Фото: предоставлено художником и Lori Bookstein Fine Art.
"Жизнь сложна, не так ли?" Шэрон Хорват объясняет свой глубоко личный подход к захватывающим картинам, которые она создает в своей студии на первом этаже Brooklyn Navy Yard, гигантском промышленном парке на территории начала 1800-х годов, где когда-то строились американские военные корабли.
Картины Хорвата тоже сложны. Пропитанные яркими, часто поразительными оттенками, они представляют собой лабиринты линий и слоев, которые медленно разворачиваются, открывая кусочки и фрагменты одновременно узнаваемые и загадочные. Бейсбольный бриллиант парит над старинной черной кроватью - или это американские горки? Бледный, умиротворяющий пейзаж, словно фильм, проходит в форме зеркала заднего вида. Электрическое ночное небо, сверкающее звездами, закреплено сетью штриховок - линейных переулков инфраструктуры, напоминающих ржавые здания и новые леса, стоящие плечом к плечу за окном ее студии. Общий эффект, нарисованный на холсте шириной 10 дюймов или семь футов, такой же интимный, как объятие.
«Это наслоение и текстурирование - вот что заставляет задуматься», - говорит Брук Андерсон, заместитель директора по кураторскому планированию Художественного музея округа Лос-Анджелес. Андерсон обнаружил работы Хорвата на персональной выставке 2009 года, открывшей новую галерею Лори Букштейн в районе Челси на Манхэттене. Художник только начинал заниматься масштабными картинами; ее метод настолько продуман и детально проработан - Андерсон описывает ее картины как «серьезно выполненные работы» - что Хорвату могут потребоваться годы, чтобы закончить один большой холст.
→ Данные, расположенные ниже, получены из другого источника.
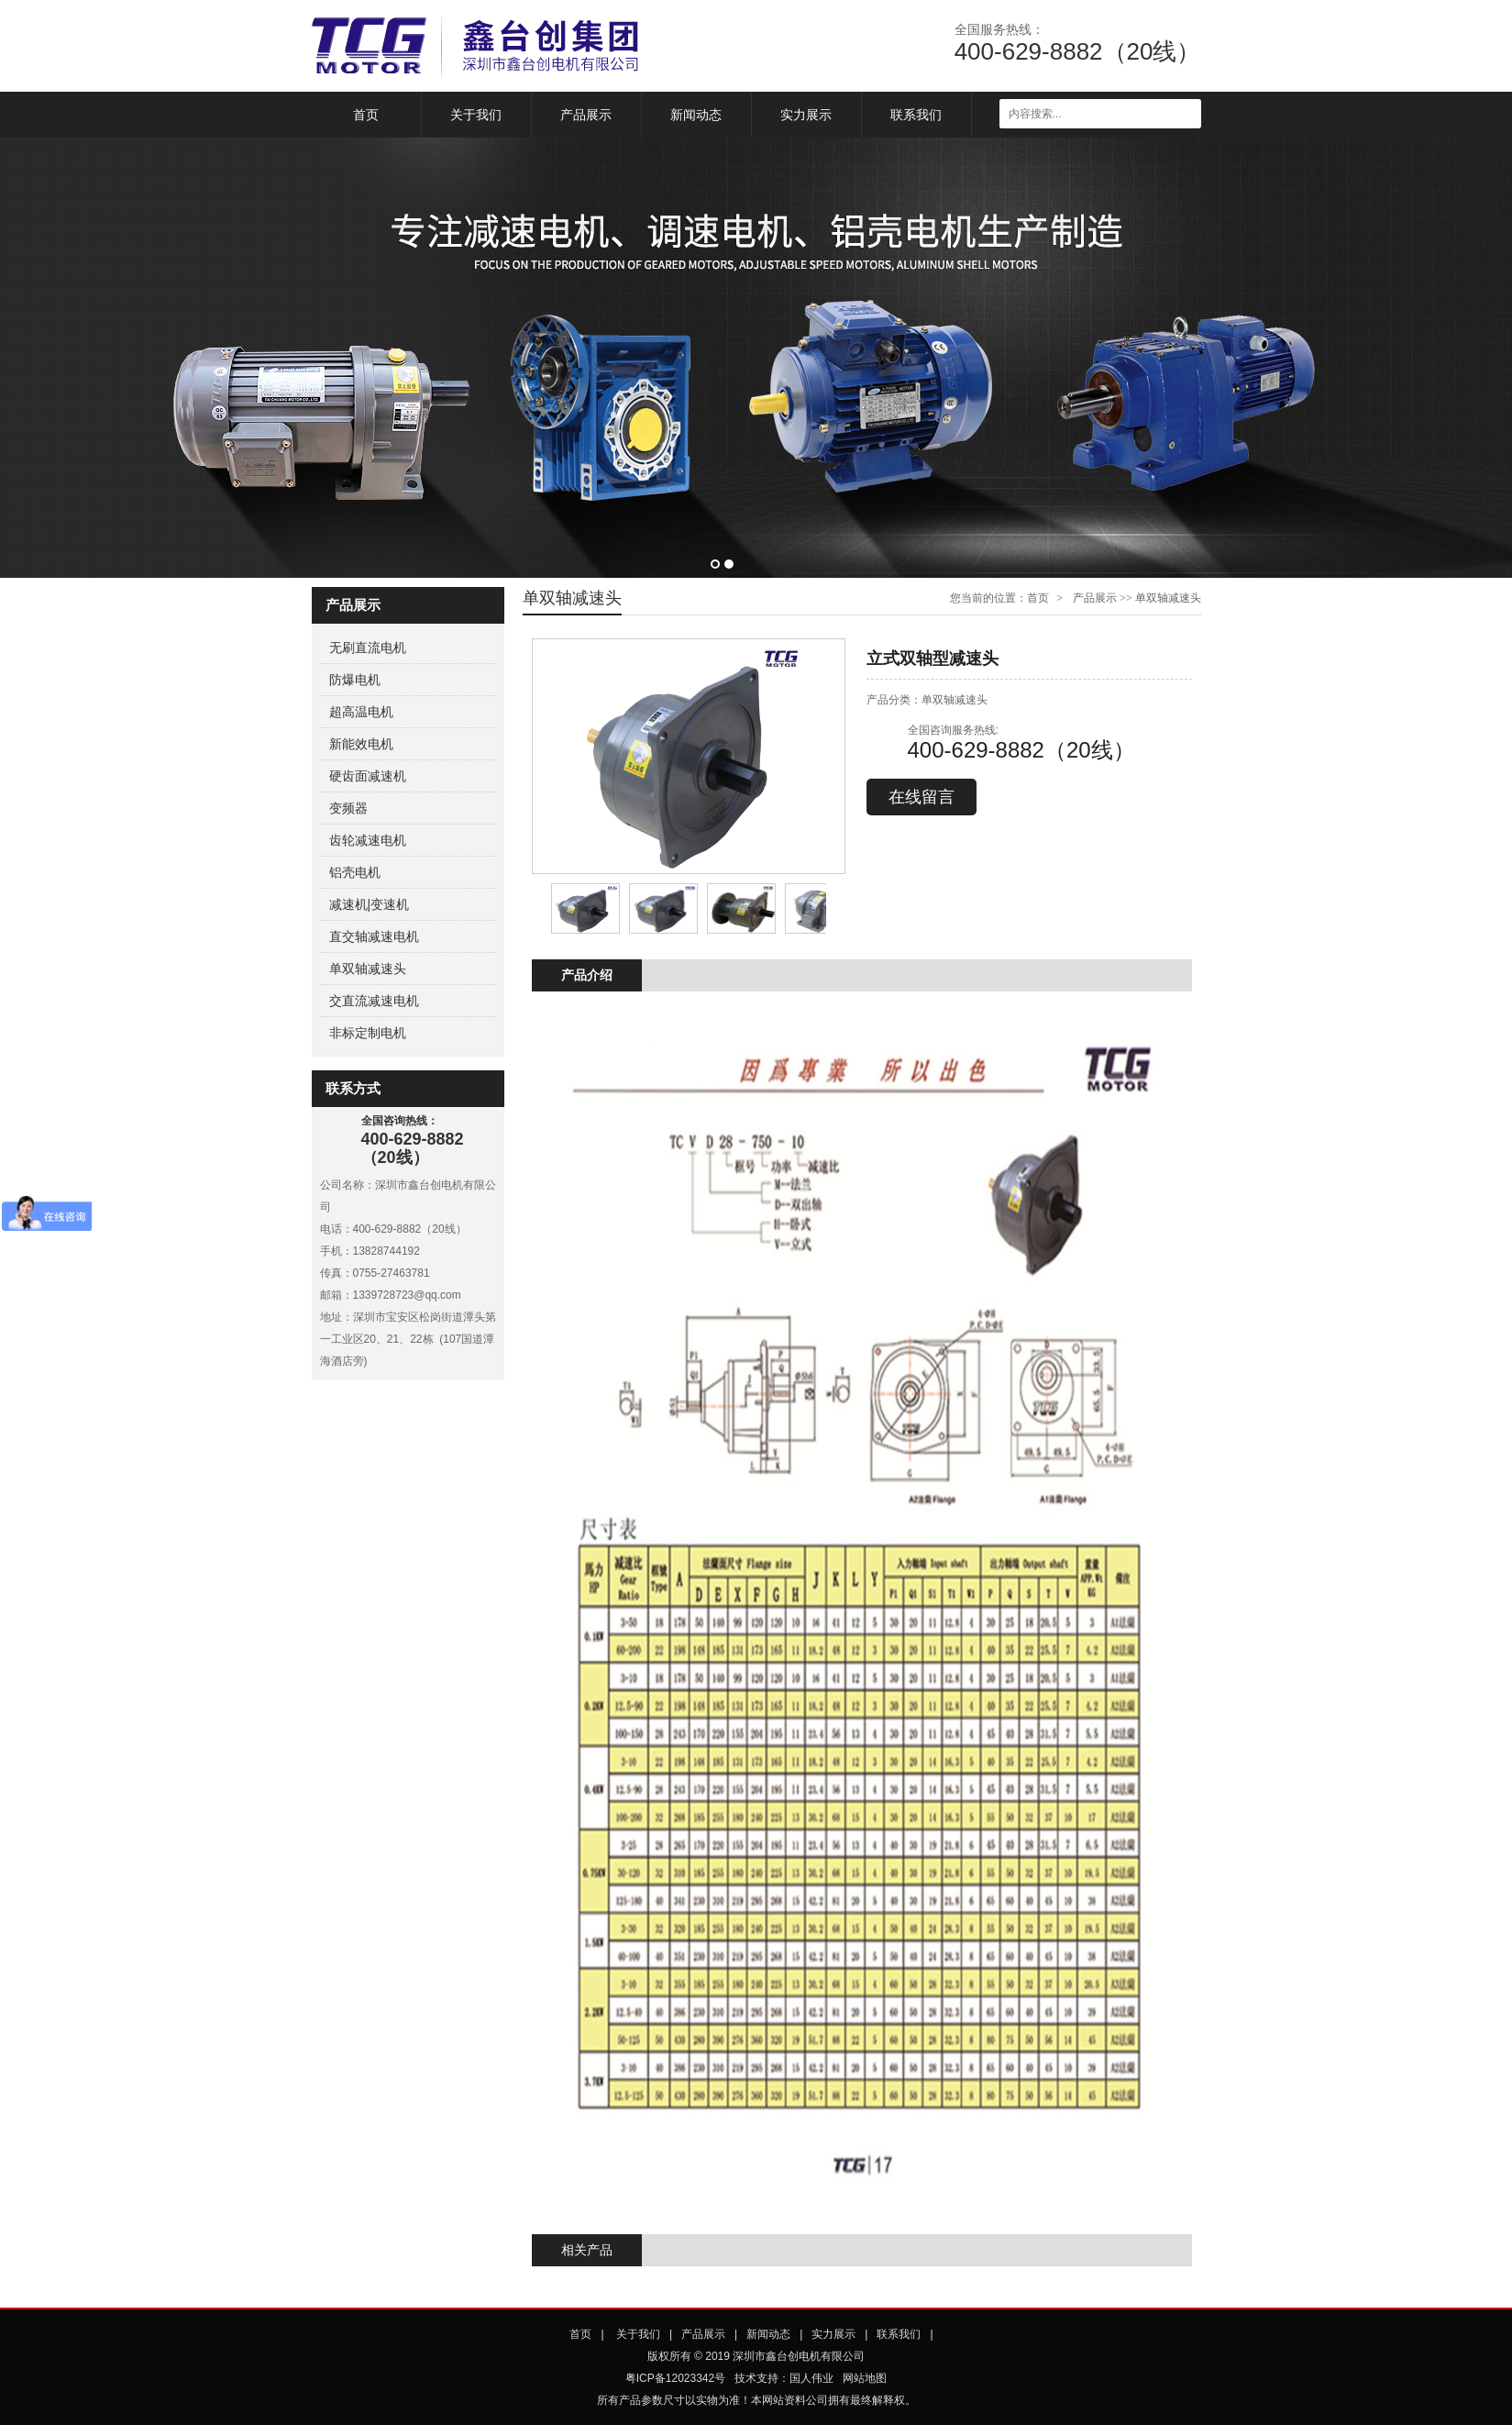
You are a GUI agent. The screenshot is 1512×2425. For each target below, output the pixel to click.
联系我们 (916, 114)
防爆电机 (355, 679)
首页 (366, 114)
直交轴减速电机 (374, 936)
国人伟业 (811, 2378)
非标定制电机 (367, 1032)
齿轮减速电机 (367, 840)
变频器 (348, 808)
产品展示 (586, 114)
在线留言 (921, 797)
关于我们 (476, 114)
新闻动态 (696, 114)
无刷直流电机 (367, 647)
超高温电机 (361, 711)
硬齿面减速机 (367, 776)
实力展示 (806, 114)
На первом шоу самые крупные произведения были распроданы немедленно.
Каждую работу она начинает почти бессознательно, делая то, что она называет слепыми рисунками, карандашными отметками на листах бумаги, стоя на коленях на полу в своей студии, сидя на пляже или чаще всего за рулем. (Для жительницы Нью-Йорка она проводит чрезмерное количество времени за рулем, путешествуя между своим домом в Квинсе, своей бруклинской студией и преподавательской работой в Westchester's Purchase College, а также частыми поездками в свой родной город Кливленд.) Эти начальные каракули Хорват добавляет, а иногда вычитает слои изображений - формы, которые могут повторять такие знакомые вещи, как текстиль и мебель, но иногда являются чистой абстракцией, - до тех пор, пока она не будет готова взяться за более крупные версии.
Хорвату, вероятно, суждено было стать художником. Ее родители познакомились, будучи студентами Кливлендского института искусств; ее отец был художником, а мать керамистом и ткачихой. Когда Хорват в возрасте 16 лет обнаружила, что рисует в студии своего отца, она вспоминает, как подумала: «Может быть, это искусство тоже важно для меня». Серия картин с изображением ткацких станков, включая завораживающую работу 2007 года. Your Blue Loom, для Мартина Рамиреса- хранит эмоциональный ключ к ее детству, наполненному искусством: «Моим первым воспоминанием было устройство размером с комнату, в котором были все эти движущиеся части, и позже я понял, что, вероятно, сижу за ткацким станком своей матери».
В основе ее работы лежат элементарные проблемы: любовь, потеря и бейсбол. Бриллианты начали появляться в ее рисунках в 2001 году, когда ее сын Паулюс начал играть в Малой лиге. Посещение игры Mets после атак Всемирного торгового центра также произвело впечатление. «Бейсбольные игры сразу после 11 сентября были очень эмоциональными, - объясняет она, - потому что это был повод - возможно, первый - для скопления группы жителей Нью-Йорка в огромном общественном пространстве. У нас нет «торговый центр» для массовых собраний, таких как Вашингтон, округ Колумбия, имеет только Центральный парк и бейсбольные стадионы.
Теперь, по ее словам, она думает о сексе. «После того, как мой отец умер [в 2010 году], все, о чем я думал, это смерть. Затем щелкнул переключатель, и все, о чем я мог думать, это секс». Для новой серии под названием личная жизнь, она рисует любовников - «как они обнимаются и отпускают» - отчасти вдохновленная книгой старинных японских эротических принтов. «Я хочу перевернуть вещи наизнанку или вверх ногами и показать это. Эта тайна - то, ради чего мы живем», - говорит она. «Я не верю тому, как выглядят вещи; я доверяю тому, как они себя чувствуют - фигуры переплетаются, привязаны, отпускаются. Не все картины говорят с чувствами. Мои - верят».